• Brano citato
++++++++++++++++++++

Netflix ha capito che per farmi iniziare una sua serie deve mettere in ogni anteprima un bonazzo nudo. Nella copertina di Too Hot To Handle, di bonazzi ce n’erano una decina, e capite bene che non sono riuscito a resistere. In effetti, le aspettative non sono state deluse, perché già dalla prima, incredibile puntata il concentrato di muscoli e stupidità è altissimo. Too Hot To Handle è un reality in cui un gruppo di manzi e manze di diverso genere, diversa provenienza, ma simili nel livello di sessuomania e quoziente intellettivo, vengono spediti su una bellissima isola per un mese. Si conoscono, e dopo qualche ora un’intelligenza artificiale comunica loro che non possono baciarsi, fare sesso o masturbarsi per tutta la durata del ritiro, pena salatissime multe al montepremi finale di 100mila dollari. L’idea è di far sviluppare loro la voglia di impegnarsi in relazioni più profonde, invece di lasciarli sfogare in tante botte e via fini a sé stesse.
Le premesse sono già entusiasmanti. Ma c’è un po’ di più. Non vorrei usare parole troppo forti per le ambizioni di questo reality, ma si arriva ad esplorare concetti come sorellanza e toxic masculinity. I ragazzi del gruppo, personaggi che della virilità hanno fatto un lavoro e uno stile di vita, vengono messi alla prova con workshop in cui dovranno esternare le proprie emozioni e parlare delle proprie paure; le ragazze, che fin dal primo momento instaurano dei meccanismi di competizione, saranno portate a collaborare e trovare un modo di interagire che non sia soltanto in funzione di essere conquistate dal maschio predatore.

++++++++++++++++++++

• Dati in ingresso
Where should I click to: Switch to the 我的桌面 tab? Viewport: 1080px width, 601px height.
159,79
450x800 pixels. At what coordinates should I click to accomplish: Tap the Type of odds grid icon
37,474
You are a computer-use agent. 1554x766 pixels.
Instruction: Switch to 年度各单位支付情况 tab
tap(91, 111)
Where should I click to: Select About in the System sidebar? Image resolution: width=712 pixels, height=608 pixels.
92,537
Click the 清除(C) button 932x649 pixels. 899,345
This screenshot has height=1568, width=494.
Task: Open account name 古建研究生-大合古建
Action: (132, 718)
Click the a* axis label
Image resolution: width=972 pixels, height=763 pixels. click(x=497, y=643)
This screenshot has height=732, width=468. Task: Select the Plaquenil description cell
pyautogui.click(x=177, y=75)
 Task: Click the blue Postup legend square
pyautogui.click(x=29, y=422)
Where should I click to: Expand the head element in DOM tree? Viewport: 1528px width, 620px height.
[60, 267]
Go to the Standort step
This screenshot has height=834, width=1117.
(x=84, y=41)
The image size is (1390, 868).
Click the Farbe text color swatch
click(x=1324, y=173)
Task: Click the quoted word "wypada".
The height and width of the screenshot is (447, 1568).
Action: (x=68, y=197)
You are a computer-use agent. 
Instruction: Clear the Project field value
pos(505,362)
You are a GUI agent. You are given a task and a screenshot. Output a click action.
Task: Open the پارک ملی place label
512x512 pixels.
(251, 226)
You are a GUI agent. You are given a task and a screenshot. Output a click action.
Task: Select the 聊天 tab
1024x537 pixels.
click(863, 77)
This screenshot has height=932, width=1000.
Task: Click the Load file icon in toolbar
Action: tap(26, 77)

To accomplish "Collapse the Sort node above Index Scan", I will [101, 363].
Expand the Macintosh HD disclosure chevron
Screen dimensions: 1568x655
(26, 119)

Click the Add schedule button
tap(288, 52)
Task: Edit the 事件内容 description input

++++++++++++++++++++

• Istruzioni
1. Traduci in inglese questa frase del testo su Too Hot To Handle: "L’idea è di far sviluppare loro la voglia di impegnarsi in relazioni più profonde, invece di lasciarli sfogare in tante botte e via fini a sé stesse."
2. Riscrivi il testo su Too Hot To Handle partendo da "Le premesse sono" e proseguendo fino a "dal maschio predatore.", scambiando "sorellanza" con "fratellanza".
3. Prosegui il testo su Too Hot To Handle dopo la sua ultima frase.

• Risposte ai compiti
1. The idea is to make them develop the desire to commit to deeper relationships, instead of letting them blow off steam in lots of flings that are ends in themselves.

2.
Le premesse sono già entusiasmanti. Ma c’è un po’ di più. Non vorrei usare parole troppo forti per le ambizioni di questo reality, ma si arriva ad esplorare concetti come fratellanza e toxic masculinity. I ragazzi del gruppo, personaggi che della virilità hanno fatto un lavoro e uno stile di vita, vengono messi alla prova con workshop in cui dovranno esternare le proprie emozioni e parlare delle proprie paure; le ragazze, che fin dal primo momento instaurano dei meccanismi di competizione, saranno portate a collaborare e trovare un modo di interagire che non sia soltanto in funzione di essere conquistate dal maschio predatore.

3.
Non voglio dire che sia una serie stupenda o assolutamente da vedere: in effetti non la consiglierei a nessuno, per il semplice fatto che non mi metterei a consigliare prodotti come BakeOff o Cortesie per gli ospiti (anche se li adoro!). Rimane pur sempre trash tv, ma scritta in un modo diverso rispetto a quella a cui siamo abituati.
Ne parlo solo per dire una cosa: Too Hot To Handle è la dimostrazione che scrivere programmi di intrattenimento leggero di questo tipo è possibile senza scadere nell’insulto all’intelligenza umana. Non ci sono insulti omofobi o transfobi, nessuno bullizza nessun altro, non c’è alcuna gara a chi è più maschio o più bella, e nonostante questo tutti si prendono poco sul serio.
Possiamo continuare a ripeterci che il Grande Fratello e compagnia bella sono per gli spettatori l’unico modo per rilassarsi, oppure possiamo offrir loro dei contenuti di evasione che non debbano far ricorso alla parte più becera e vuota dell’umanità.